More on the fabled EqualString
by Michael S. Kaplan, published on 2005/11/22 01:01 -08:00, original URI: http://blogs.msdn.com/michkap/archive/2005/11/22/495033.aspx
If you go back all the way to April and look at some of the comments to the What the %#$* is wrong with German sorting? post you will see one of those times that the fact that we have to equate sorting and comparison can confuse people about the results.
And about a week ago in the Hungarian is even more complicated than I thought post, I explained why the lack of a companion function to CompareString that tested for equality kept a particular (uncommon?) feature in Hungarian collation from being supported.
But the thing that has generated the most email was neither the issues related to German nor the issues related to Hungarian; it was my contention that the difference between CompareString and a theoretical EqualString function was orders of magnitiude greater than the difference between RtlCompareUnicodeString and an RtlEqualUnicodeString.
A bunch of people wanted to understand better why the performance difference is so... well... different.

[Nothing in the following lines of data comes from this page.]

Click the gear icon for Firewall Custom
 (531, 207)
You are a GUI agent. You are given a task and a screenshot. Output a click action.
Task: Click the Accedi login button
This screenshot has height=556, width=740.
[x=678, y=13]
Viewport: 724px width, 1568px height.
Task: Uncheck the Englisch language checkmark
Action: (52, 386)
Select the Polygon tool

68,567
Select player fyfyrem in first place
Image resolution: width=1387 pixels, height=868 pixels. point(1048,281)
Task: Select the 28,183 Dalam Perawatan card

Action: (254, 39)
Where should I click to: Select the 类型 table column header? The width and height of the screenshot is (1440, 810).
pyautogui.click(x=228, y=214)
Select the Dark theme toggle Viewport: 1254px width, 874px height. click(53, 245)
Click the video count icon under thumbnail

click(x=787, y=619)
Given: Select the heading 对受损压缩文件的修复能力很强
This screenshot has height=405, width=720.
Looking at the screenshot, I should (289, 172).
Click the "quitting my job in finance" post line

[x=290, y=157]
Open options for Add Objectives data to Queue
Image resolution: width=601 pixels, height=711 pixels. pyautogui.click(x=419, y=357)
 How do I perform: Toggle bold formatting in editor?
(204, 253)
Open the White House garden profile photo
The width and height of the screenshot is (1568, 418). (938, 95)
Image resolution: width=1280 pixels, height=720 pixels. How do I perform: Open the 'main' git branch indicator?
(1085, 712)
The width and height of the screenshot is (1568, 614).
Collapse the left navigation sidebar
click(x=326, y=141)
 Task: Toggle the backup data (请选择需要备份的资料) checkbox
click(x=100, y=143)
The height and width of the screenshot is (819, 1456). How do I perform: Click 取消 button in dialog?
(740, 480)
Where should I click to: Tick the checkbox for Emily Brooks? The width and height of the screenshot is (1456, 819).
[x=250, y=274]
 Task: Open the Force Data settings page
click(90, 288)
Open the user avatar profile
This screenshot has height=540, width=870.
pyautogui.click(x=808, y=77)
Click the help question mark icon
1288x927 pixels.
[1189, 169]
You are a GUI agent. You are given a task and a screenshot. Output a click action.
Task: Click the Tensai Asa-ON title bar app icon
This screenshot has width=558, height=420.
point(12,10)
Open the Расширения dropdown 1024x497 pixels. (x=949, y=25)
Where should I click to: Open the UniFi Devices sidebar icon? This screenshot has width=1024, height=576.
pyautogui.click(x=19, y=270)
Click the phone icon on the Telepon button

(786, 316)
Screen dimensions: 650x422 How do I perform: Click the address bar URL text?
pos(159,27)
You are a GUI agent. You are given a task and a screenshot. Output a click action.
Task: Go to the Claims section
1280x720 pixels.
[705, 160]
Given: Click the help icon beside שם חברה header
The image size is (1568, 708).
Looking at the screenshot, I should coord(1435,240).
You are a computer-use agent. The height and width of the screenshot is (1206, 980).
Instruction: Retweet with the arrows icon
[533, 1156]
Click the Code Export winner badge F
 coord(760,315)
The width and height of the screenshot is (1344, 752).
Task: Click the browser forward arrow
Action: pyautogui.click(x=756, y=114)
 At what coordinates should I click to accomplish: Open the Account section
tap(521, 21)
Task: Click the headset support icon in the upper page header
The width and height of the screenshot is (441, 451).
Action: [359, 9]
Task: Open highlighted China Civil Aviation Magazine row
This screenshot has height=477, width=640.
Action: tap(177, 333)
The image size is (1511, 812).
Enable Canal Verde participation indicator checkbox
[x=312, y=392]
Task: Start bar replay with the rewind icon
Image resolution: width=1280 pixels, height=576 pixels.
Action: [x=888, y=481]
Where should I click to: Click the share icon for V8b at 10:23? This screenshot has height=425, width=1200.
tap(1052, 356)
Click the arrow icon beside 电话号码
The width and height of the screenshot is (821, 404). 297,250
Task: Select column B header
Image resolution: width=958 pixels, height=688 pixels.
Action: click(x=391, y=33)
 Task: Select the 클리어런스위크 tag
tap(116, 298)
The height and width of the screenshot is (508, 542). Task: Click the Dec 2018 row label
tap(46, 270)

And a bunch of other people want to know why, if the Rtl* difference is so near to inconsequential yet they get the two functions why the NLS side of the world would not get two functions if the performance difference is so bleeding consequential.
Two different, excellent questions in there (and I did retain the most amusing of the wordings of the two questions). To answer the first question, I will explain further the difference between the two scenarios (the binary/ordinal vs. the linguistic).
- RtlCompareUnicodeString has a simple job -- take two strings and return 0 if they are equal, < 0 if string1 is less than string2, and > 0 if it is greater, in a binary/ordinal sense. Of course this is an ordering that will be unsatisfying to any typical user, and I would suspect most of the atypical ones.
- RtlEqualUnicodeString has an even simpler job -- take two strings and return TRUE if they are equal and FALSE if they are not, in a binary/ordinal sense.
Now asking a candidate to write the ideal implementations for each of these functions and then with both of them on the board going through the expected differences in performance between them could make for a mildly interesting Microsoft interview question. But beyond that, the difference is not all that significant (in that post last week I hinted at this and the fastest underlying implementations when I mentioned that "the difference of two numbers not being zero" and "two numbers not being equal" was really not going to be all that significant).
The key issue here is that these functions are looking through the two strings. As soon as they note any difference of any kind, they can return the result. Period.
The world of the less lexicographic and more linguistic CompareString and mythical EqualString functions is a very different one. Because in this world those linguistic weight tables are used.
This is hardest on CompareString where with those weights there are so many different levels of difference, with some levels trumping other levels. Therefore, any difference between the two strings is an interesting bit of trivia unless no greater difference is found later on. Those lower levels include all of the potentially ignorable distinctions in e.g. case, diacritic, width, or kana. Unless a Unicode weight difference is found (which lets CompareString return more quickly), it will have to enumerate the full strings, storing up those lesser differences in case it needs them.
And this is where the fictional EqualString function would have it easier -- because like its binary/ordinal cousins it would be able to return after any difference is found, of any weight. This is (potentially) hugely faster for so many of the potential strings that CompareString has to test for.
This should answer the first question (why the performance difference is so... well... different).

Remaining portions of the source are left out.